Task goal
Pick out every line of the items below that contains the string "text", and copy each one. Case counts.
══════════════════════════════
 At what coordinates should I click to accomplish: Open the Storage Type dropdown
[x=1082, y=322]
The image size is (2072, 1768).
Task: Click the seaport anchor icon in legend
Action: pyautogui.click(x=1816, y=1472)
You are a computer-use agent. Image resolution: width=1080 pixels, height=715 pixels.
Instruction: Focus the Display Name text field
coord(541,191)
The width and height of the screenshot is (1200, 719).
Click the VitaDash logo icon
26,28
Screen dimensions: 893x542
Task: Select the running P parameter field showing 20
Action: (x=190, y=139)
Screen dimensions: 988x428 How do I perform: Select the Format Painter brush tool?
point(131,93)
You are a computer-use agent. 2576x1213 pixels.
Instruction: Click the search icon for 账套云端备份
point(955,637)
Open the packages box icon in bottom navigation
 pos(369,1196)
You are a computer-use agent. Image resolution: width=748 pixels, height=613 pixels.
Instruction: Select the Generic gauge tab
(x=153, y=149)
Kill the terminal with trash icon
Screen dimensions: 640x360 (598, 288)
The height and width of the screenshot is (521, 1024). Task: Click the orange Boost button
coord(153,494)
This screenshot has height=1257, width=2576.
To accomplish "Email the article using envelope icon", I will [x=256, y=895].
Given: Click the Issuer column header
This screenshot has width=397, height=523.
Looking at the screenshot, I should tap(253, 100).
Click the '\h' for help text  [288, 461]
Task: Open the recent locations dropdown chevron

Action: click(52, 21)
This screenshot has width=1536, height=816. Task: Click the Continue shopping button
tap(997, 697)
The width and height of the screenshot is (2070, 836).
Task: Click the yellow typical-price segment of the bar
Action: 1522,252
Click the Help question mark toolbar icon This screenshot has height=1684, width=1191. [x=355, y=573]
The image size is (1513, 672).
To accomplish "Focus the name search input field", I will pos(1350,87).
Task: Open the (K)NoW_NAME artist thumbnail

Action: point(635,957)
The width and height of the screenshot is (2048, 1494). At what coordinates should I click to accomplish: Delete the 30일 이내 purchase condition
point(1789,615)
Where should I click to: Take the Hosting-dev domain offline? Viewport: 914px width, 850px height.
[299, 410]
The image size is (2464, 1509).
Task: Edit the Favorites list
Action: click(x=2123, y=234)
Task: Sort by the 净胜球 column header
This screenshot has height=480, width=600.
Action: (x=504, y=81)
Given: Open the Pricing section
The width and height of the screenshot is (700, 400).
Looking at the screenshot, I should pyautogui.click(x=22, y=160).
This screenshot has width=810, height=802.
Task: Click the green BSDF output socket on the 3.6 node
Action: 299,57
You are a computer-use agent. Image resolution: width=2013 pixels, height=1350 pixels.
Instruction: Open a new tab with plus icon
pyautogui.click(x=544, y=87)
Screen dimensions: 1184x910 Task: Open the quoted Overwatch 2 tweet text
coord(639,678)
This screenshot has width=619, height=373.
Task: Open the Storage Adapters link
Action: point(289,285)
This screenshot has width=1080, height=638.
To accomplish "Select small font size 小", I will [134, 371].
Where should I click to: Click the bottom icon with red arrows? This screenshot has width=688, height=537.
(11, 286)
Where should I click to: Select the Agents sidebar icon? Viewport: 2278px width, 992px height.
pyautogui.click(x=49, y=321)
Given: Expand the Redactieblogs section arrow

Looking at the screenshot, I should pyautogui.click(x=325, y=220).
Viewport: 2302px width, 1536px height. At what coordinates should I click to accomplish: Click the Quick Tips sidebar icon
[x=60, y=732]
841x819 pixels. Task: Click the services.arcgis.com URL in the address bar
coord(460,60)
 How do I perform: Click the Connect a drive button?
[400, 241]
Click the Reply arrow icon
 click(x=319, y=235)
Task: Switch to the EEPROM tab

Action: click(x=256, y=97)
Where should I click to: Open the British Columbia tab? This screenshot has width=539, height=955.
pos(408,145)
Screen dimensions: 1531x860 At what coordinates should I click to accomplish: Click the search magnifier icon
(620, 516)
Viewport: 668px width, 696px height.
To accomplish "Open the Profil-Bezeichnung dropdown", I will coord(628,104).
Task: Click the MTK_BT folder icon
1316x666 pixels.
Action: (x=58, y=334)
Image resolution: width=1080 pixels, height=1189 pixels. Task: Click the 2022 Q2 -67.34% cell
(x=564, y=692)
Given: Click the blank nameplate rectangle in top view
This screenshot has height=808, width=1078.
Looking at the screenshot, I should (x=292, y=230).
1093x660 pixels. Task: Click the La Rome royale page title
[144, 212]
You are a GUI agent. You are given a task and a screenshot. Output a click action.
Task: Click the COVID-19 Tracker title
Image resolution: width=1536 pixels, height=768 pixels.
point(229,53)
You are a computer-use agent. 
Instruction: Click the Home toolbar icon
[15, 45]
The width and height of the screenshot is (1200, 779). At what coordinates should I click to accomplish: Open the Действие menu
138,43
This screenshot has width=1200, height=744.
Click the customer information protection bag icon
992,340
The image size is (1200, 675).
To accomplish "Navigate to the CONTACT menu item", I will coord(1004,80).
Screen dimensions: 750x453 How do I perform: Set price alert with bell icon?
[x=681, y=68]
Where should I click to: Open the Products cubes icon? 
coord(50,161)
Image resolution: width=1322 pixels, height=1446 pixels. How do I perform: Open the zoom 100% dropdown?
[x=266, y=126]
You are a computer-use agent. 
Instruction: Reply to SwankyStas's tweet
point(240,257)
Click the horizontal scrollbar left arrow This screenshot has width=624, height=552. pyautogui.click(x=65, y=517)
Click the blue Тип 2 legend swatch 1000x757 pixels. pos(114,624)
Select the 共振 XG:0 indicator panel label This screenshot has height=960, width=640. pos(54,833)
══════════════════════════════
Response to the task
Instruction: Focus the Display Name text field
Click the '\h' for help text  [288, 461]
Screen dimensions: 1184x910 Task: Open the quoted Overwatch 2 tweet text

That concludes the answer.